Chinese officials warned their US counterparts as early as the summer that they might detain Americans in China if the US does not stop prosecuting Chinese academics linked to the Chinese military, the Wall Street Journal (WSJ) reported on Saturday, citing people familiar with the matter.
China sent repeated warnings through multiple channels, including the US embassy in Beijing, the report said.
The message has been blunt: The US should drop prosecutions of the Chinese academics in US courts, or Americans in China might find themselves in violation of Chinese law, the newspaper cited sources as saying.
The US has charged several Chinese scientists who were conducting research at US universities with concealing ties to the Chinese People’s Liberation Army.
The prosecutions have become a flash point of tension between the US and China, which have since closed each other’s diplomatic missions in Houston, Texas, and Chengdu in Sichuan Province.
The arrests were the subject of a WSJ article that also reported US allegations that Chinese diplomats were coordinating activities with the researchers, and described that as a factor in ordering China to close its Houston consulate in July and remove the remaining military scientists from the country.
A US Department of State spokesman declined to address the specifics of the newspaper report, the paper said.
“We are aware that the Chinese government has, in other instances, detained American, Canadian and other individuals without legal basis to retaliate against lawful prosecutions and to exert pressure on their governments, with a callous disregard of the individuals involved,” the newspaper quoted US Assistant Attorney General for National Security John Demers as saying.
The Hill newspaper in Washington quoted a department spokesman as saying: “We warn US citizens that business disputes, court orders to pay a settlement, or government investigations into both criminal and civil issues may result in an exit ban which will prohibit your departure from China until the issue is resolved.”
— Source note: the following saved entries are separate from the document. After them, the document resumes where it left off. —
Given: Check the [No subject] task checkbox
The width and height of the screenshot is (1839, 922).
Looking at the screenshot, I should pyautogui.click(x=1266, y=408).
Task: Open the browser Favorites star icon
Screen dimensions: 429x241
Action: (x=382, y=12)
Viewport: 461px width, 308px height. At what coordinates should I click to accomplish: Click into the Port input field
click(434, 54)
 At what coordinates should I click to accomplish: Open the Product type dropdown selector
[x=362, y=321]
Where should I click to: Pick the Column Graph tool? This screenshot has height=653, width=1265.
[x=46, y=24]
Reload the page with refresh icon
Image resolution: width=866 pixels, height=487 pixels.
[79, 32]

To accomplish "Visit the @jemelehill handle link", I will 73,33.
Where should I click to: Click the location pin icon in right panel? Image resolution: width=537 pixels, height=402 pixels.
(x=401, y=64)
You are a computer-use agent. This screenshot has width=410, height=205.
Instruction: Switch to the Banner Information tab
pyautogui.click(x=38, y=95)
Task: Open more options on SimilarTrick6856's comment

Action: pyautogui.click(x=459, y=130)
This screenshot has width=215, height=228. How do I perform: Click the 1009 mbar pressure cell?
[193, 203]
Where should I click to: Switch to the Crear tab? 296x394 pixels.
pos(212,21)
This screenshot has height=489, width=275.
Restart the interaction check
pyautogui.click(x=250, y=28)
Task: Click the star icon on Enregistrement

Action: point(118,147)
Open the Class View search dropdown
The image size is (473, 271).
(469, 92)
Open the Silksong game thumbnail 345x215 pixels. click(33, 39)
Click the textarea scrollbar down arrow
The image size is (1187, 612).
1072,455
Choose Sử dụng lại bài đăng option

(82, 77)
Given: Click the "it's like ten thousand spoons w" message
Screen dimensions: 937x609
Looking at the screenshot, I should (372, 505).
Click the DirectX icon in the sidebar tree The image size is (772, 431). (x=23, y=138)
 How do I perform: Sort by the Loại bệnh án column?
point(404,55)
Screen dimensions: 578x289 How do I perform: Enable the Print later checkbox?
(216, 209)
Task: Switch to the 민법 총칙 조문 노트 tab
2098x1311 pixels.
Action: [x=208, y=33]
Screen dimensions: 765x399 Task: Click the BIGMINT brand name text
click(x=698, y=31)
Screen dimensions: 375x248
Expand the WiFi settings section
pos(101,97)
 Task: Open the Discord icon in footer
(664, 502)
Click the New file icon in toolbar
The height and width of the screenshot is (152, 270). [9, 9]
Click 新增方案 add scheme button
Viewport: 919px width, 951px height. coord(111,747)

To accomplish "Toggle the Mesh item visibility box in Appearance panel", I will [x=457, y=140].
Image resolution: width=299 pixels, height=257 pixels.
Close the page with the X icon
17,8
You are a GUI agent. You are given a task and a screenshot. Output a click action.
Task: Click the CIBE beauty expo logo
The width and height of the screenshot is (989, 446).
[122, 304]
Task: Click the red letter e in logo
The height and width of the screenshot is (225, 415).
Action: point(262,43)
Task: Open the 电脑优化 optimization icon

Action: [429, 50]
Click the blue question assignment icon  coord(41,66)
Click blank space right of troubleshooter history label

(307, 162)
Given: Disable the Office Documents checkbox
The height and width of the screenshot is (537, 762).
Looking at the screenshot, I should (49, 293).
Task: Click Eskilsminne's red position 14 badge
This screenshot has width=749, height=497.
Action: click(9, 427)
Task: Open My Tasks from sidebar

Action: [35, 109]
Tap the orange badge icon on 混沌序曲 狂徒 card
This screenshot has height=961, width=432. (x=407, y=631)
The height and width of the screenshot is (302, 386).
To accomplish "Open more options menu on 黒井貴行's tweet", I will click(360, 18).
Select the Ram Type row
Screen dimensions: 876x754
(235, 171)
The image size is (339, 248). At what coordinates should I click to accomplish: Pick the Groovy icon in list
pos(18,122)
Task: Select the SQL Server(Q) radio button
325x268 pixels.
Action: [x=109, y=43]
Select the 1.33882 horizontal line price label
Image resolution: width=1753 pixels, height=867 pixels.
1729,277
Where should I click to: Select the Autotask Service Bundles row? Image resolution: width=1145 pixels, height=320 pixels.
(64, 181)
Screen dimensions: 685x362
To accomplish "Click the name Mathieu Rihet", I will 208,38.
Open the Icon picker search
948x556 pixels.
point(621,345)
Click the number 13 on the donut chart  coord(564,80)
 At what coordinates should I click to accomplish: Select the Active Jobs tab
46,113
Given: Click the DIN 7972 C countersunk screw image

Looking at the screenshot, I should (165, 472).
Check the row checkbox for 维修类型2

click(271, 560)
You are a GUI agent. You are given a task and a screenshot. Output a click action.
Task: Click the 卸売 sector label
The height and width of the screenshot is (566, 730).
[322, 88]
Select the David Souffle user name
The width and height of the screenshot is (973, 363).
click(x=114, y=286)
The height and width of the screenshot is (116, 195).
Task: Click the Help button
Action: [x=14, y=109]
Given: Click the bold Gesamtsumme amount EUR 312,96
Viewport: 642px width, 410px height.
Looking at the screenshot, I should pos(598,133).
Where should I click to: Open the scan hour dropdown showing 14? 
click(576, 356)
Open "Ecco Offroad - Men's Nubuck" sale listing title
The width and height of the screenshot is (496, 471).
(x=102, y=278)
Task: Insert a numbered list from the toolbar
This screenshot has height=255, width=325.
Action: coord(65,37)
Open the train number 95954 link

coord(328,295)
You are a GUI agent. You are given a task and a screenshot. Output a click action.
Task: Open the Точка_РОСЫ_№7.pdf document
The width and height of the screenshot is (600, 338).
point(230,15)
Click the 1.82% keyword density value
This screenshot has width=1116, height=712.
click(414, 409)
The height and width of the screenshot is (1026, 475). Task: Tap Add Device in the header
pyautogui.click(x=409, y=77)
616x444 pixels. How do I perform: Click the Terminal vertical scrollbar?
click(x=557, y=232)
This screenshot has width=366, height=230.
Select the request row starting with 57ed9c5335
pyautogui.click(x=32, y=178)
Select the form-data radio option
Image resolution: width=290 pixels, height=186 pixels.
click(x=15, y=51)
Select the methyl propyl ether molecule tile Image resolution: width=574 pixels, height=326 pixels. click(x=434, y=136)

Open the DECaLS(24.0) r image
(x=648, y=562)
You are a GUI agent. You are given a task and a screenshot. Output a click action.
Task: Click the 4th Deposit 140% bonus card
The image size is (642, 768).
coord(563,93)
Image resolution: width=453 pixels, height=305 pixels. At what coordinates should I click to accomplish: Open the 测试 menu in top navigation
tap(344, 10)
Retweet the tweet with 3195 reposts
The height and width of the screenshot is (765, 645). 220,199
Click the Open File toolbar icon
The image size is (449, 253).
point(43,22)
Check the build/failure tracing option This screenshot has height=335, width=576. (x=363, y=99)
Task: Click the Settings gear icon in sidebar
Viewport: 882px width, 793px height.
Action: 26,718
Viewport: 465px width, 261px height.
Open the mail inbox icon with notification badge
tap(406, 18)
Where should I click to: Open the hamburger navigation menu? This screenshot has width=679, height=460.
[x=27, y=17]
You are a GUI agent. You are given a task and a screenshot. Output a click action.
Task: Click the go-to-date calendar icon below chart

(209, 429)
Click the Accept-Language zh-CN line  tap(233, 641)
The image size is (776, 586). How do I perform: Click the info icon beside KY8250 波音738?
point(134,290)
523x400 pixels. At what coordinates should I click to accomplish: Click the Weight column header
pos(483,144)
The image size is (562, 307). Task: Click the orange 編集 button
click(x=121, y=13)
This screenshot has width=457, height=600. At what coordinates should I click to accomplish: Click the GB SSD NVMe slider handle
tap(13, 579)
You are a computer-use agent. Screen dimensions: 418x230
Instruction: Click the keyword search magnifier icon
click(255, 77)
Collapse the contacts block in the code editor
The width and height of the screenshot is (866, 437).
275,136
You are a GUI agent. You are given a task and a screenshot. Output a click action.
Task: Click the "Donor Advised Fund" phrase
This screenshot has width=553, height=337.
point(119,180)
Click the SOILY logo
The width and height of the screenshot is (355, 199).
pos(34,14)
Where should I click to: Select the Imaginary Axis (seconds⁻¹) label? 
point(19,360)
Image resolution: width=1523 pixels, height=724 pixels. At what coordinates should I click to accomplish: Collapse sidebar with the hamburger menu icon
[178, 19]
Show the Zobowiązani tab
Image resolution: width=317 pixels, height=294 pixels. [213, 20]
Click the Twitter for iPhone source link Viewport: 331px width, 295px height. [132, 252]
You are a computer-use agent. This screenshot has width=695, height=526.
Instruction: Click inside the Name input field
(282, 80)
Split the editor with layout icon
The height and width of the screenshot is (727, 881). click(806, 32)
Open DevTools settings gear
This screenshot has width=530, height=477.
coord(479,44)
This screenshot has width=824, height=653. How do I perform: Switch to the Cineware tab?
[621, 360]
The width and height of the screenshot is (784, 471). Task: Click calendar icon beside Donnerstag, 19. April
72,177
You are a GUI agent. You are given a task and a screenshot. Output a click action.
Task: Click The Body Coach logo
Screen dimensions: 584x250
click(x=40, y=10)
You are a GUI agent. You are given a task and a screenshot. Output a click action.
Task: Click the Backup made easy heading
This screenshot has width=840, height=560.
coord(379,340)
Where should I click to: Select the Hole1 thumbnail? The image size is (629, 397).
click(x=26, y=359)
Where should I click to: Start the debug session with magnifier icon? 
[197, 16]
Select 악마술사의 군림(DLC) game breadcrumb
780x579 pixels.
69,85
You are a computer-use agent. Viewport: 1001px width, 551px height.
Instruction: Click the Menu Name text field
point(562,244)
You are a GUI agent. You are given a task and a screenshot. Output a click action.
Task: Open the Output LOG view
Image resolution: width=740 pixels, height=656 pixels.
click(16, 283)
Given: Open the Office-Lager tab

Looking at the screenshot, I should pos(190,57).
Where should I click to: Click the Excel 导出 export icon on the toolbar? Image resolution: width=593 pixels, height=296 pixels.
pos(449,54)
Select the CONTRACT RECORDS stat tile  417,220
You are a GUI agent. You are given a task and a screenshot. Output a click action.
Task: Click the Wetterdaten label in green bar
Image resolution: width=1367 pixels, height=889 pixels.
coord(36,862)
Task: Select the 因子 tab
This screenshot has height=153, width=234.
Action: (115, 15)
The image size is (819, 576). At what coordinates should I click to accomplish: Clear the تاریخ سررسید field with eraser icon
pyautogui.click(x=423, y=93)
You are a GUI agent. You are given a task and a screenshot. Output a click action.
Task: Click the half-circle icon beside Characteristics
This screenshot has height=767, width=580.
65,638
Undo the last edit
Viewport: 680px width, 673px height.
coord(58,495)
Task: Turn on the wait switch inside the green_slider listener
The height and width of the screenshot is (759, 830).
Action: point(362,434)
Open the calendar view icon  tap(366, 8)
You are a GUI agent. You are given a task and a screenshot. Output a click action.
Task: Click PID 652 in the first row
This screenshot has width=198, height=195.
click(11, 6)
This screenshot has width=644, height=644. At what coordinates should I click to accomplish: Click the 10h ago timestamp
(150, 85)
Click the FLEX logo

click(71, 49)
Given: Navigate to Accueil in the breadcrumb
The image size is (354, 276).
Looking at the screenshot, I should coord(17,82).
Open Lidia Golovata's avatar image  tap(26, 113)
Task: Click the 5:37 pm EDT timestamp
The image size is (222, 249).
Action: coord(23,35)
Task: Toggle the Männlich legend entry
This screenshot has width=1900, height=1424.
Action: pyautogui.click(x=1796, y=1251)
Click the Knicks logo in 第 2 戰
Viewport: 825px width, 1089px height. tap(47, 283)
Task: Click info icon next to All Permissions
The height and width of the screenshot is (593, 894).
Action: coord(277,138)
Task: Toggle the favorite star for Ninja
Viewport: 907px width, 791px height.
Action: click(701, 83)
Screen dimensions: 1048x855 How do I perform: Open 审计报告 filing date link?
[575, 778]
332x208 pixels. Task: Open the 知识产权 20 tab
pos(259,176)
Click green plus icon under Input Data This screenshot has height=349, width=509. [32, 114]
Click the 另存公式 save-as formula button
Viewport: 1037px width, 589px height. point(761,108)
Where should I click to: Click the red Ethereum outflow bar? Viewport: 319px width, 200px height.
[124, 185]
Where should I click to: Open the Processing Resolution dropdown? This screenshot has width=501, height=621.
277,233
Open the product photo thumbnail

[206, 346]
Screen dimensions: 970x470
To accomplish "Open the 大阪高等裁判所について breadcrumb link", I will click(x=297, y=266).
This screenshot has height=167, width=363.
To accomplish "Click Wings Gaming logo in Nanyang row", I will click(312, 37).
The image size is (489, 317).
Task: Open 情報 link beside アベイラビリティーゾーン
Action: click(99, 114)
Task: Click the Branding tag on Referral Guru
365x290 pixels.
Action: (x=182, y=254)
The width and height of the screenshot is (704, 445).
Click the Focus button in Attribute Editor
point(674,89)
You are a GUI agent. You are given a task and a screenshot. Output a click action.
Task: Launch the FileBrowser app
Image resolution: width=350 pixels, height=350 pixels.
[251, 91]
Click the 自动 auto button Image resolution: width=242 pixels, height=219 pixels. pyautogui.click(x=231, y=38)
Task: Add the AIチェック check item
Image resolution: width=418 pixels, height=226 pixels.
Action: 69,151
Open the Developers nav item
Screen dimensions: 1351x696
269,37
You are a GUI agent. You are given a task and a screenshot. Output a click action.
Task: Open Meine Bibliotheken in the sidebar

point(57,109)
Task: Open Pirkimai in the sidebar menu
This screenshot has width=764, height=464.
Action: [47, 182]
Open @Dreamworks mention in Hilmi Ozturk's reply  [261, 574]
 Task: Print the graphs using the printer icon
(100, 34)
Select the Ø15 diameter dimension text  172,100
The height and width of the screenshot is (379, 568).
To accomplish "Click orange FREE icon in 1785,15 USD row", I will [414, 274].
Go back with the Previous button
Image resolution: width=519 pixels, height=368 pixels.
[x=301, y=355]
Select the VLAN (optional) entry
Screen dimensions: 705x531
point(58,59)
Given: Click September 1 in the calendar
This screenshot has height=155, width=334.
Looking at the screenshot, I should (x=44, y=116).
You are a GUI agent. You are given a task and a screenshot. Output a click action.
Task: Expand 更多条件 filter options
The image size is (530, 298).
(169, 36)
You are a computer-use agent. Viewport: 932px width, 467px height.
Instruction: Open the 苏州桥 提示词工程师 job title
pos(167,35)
“Even individuals and their family members who are not directly involved, or even aware of these proceedings, can be subject to an exit ban,” the spokesperson added.
In a Sept. 14 update to its travel advisories for China and Hong Kong, the department urged US citizens to reconsider travel to those areas “due to COVID-19 and risk due to arbitrary enforcement of local laws.”
The advisory also warned that Chinese government officials might detain citizens of other nations in an effort “to gain bargaining leverage over foreign governments.”